Short task: Gather every line in the records below that contains the string "chart" and copy each one. Case counts.

--- START OF Supplied records ---

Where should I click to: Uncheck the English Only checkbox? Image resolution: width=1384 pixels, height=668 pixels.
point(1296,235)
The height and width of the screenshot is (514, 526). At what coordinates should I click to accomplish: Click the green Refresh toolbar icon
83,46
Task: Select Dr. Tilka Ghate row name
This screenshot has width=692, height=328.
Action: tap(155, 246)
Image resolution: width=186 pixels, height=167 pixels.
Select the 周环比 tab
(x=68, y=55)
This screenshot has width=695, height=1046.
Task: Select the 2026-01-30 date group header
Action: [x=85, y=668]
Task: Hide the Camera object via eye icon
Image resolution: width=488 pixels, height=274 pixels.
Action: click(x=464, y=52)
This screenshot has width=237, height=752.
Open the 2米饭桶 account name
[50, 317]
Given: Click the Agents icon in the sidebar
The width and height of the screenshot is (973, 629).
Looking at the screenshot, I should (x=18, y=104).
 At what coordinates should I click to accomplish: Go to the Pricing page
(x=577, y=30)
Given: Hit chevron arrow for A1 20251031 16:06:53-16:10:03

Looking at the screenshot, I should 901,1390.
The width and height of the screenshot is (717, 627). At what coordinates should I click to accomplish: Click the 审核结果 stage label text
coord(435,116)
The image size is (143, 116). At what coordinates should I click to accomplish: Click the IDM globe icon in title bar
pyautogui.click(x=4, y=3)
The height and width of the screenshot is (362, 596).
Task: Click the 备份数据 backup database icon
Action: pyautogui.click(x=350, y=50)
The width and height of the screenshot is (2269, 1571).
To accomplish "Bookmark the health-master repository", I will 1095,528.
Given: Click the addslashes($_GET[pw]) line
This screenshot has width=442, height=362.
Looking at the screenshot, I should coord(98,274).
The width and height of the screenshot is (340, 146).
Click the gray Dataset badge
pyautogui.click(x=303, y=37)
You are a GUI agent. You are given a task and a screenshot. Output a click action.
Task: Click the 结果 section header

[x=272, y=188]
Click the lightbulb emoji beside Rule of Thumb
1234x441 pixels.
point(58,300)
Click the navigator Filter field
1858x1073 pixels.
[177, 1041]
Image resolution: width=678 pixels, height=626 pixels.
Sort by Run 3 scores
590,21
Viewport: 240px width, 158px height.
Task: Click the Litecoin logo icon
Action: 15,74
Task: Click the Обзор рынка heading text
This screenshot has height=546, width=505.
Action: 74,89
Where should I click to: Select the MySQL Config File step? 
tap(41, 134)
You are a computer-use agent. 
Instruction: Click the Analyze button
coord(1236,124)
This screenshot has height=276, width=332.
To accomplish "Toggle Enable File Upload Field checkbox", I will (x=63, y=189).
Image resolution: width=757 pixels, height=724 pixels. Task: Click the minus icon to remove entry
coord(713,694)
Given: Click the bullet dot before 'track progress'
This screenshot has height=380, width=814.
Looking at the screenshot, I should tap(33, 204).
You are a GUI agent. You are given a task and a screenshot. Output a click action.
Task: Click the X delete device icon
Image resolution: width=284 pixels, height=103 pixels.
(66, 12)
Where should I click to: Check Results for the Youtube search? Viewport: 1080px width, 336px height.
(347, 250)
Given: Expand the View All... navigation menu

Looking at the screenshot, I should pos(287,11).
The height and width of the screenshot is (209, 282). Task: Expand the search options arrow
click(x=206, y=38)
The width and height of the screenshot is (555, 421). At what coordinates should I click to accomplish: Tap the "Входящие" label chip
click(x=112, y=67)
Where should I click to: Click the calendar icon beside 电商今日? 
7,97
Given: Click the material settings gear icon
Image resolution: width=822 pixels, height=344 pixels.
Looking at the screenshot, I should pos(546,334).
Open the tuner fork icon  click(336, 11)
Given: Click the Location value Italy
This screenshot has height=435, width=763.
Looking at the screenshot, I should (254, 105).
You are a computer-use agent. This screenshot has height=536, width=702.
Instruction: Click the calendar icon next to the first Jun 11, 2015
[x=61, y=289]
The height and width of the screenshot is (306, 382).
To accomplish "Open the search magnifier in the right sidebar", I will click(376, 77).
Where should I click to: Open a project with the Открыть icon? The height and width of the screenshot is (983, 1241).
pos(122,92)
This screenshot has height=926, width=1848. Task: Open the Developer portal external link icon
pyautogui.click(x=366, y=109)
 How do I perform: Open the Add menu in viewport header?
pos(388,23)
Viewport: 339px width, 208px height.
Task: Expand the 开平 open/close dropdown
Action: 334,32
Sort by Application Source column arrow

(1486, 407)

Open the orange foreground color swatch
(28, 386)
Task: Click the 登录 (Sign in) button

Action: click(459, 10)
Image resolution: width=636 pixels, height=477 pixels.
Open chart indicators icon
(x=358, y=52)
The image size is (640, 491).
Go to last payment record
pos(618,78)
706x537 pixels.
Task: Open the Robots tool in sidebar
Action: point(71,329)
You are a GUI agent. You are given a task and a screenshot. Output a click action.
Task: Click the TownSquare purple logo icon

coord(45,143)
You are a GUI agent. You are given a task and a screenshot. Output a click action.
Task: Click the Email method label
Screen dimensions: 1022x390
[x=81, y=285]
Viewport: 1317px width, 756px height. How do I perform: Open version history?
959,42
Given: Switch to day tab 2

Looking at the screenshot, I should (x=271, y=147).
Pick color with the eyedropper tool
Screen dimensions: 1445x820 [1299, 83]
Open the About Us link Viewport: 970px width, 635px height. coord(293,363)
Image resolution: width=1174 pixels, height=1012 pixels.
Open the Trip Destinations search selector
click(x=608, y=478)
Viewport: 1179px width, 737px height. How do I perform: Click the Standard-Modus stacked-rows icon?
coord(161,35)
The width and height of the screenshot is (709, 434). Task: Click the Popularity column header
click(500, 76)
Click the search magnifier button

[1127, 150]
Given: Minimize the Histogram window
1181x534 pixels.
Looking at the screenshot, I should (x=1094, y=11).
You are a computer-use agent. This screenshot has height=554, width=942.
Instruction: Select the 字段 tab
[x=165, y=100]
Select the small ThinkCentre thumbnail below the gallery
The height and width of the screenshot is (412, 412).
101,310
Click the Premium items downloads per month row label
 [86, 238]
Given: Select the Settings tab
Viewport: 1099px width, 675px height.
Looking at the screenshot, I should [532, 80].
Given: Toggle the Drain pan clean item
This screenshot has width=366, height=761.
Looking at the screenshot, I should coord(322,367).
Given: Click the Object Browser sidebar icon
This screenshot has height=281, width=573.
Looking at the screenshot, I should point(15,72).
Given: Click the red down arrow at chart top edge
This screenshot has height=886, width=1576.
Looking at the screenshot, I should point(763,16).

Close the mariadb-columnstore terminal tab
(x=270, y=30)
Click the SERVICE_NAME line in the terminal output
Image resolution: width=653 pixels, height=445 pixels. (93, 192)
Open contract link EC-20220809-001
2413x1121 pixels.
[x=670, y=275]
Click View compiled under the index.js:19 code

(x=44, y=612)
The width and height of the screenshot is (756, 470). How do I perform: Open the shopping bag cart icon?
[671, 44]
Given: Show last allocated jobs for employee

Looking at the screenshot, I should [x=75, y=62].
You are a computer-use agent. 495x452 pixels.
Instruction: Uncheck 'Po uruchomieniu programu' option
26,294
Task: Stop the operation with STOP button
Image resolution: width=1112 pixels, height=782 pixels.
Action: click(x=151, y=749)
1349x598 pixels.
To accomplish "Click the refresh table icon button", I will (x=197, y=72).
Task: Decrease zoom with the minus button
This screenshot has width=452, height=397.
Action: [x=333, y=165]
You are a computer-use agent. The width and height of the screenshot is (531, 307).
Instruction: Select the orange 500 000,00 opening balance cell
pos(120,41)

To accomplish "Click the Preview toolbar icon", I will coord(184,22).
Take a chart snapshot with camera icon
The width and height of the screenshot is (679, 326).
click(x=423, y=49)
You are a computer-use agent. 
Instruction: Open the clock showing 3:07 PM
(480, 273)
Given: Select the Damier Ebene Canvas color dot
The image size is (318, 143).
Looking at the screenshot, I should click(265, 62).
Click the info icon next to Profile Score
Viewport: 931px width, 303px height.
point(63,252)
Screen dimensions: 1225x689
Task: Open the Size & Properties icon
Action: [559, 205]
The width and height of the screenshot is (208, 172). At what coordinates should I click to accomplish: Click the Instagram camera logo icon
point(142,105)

--- END OF Supplied records ---

Reply:
Open chart indicators icon
Given: Click the red down arrow at chart top edge
Take a chart snapshot with camera icon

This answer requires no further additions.